Once you have tidy data, a common first step is to transform it. Transformation includes narrowing in on observations of interest (like all people in one city, or all data from the last year), creating new variables that are functions of existing variables (like computing speed from distance and time), and calculating a set of summary statistics (like counts or means). Together, tidying and transforming are called wrangling, because getting your data in a form that’s natural to work with often feels like a fight!
Once you have tidy data with the variables you need, there are two main engines of knowledge generation: visualisation and modelling. These have complementary strengths and weaknesses so any real analysis will iterate between them many times.

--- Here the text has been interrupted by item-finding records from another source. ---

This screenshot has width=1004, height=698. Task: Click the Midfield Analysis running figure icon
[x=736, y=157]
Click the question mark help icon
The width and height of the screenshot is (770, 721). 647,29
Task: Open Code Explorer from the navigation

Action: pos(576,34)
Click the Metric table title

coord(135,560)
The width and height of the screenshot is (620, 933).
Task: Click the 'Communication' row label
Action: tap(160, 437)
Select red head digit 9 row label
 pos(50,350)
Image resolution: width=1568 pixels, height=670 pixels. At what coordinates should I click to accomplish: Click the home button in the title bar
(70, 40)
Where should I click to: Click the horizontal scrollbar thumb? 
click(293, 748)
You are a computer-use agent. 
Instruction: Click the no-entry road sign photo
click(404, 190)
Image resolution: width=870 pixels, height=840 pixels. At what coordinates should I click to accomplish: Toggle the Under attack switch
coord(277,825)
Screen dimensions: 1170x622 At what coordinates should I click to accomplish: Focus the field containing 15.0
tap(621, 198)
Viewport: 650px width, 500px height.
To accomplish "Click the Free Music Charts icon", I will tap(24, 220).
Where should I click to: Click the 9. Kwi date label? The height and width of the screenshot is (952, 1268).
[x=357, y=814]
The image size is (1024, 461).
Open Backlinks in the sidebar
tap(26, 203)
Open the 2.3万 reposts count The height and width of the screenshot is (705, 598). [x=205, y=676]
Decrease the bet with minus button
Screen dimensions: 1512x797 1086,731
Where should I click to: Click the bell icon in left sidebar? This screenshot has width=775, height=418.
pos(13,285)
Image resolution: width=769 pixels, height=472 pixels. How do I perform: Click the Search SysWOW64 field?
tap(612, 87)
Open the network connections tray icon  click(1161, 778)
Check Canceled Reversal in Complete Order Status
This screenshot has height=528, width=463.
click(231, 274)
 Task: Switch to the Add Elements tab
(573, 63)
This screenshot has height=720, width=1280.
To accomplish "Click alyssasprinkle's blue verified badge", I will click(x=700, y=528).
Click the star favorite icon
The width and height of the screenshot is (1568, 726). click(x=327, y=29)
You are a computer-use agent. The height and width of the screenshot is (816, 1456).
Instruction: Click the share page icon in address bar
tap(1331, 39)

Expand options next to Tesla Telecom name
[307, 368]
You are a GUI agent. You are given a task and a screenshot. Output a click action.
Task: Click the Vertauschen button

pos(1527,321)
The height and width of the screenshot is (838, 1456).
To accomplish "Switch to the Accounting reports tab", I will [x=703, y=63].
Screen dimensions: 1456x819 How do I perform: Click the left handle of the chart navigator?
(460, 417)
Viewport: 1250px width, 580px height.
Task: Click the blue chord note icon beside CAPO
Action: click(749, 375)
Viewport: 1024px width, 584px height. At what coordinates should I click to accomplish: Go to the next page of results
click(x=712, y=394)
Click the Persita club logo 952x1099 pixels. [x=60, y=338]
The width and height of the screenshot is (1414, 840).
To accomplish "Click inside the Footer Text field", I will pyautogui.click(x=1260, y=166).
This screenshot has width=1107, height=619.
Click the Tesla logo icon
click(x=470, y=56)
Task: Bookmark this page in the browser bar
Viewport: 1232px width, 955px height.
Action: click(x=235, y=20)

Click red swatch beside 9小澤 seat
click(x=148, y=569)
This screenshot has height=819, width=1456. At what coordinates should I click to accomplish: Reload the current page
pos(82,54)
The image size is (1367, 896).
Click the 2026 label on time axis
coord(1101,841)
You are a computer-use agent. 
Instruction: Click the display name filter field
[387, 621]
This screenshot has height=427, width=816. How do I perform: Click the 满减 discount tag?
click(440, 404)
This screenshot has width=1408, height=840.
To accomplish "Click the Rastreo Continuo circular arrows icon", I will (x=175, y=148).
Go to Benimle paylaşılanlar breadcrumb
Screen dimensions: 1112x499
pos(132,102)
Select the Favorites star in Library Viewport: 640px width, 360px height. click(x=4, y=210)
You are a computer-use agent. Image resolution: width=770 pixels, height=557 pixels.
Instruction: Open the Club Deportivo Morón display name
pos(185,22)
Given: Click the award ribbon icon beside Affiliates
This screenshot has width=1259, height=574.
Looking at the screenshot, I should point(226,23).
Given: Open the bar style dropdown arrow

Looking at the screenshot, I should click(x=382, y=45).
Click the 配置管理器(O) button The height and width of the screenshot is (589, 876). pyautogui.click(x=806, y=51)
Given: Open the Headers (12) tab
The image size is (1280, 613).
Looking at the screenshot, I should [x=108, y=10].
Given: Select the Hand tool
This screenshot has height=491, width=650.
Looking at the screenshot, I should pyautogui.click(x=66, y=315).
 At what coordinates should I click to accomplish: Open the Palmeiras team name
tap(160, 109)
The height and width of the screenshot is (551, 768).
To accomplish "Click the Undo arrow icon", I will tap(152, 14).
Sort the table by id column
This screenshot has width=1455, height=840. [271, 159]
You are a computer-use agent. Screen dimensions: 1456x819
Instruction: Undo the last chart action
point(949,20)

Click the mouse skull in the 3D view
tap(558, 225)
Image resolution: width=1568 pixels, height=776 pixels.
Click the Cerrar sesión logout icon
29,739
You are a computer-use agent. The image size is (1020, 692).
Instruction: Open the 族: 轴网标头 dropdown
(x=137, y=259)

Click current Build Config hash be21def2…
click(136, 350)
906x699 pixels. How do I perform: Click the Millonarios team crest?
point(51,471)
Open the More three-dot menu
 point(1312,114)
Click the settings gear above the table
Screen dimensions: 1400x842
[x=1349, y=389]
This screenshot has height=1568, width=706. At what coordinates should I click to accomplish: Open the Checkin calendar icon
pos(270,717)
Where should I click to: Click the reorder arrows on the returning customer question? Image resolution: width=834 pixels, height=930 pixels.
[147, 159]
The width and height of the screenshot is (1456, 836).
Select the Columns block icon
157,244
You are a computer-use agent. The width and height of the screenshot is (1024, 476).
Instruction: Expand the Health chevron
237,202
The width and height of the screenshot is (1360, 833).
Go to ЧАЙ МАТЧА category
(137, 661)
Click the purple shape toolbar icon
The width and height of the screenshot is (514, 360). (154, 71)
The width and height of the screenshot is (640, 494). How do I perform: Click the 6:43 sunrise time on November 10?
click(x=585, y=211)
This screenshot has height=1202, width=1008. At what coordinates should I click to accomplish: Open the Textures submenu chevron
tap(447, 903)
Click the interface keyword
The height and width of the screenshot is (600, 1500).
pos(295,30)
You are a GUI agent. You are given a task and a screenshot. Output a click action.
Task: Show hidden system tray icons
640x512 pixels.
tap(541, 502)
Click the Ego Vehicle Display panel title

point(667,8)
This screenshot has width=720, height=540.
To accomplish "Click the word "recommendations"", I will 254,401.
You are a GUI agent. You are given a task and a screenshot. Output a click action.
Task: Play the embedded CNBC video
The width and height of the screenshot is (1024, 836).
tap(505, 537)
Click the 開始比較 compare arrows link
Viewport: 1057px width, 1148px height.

Visualisation is a fundamentally human activity. A good visualisation will show you things that you did not expect, or raise new questions about the data. A good visualisation might also hint that you’re asking the wrong question, or you need to collect different data. Visualisations can surprise you, but don’t scale particularly well because they require a human to interpret them.
Models are complementary tools to visualisation. Once you have made your questions sufficiently precise, you can use a model to answer them. Models are a fundamentally mathematical or computational tool, so they generally scale well. Even when they don’t, it’s usually cheaper to buy more computers than it is to buy more brains! But every model makes assumptions, and by its very nature a model cannot question its own assumptions. That means a model cannot fundamentally surprise you.
The last step of data science is communication, an absolutely critical part of any data analysis project. It doesn’t matter how well your models and visualisation have led you to understand the data unless you can also communicate your results to others.
Surrounding all these tools is programming. Programming is a cross-cutting tool that you use in every part of the project. You don’t need to be an expert programmer to be a data scientist, but learning more about programming pays off because becoming a better programmer allows you to automate common tasks, and solve new problems with greater ease.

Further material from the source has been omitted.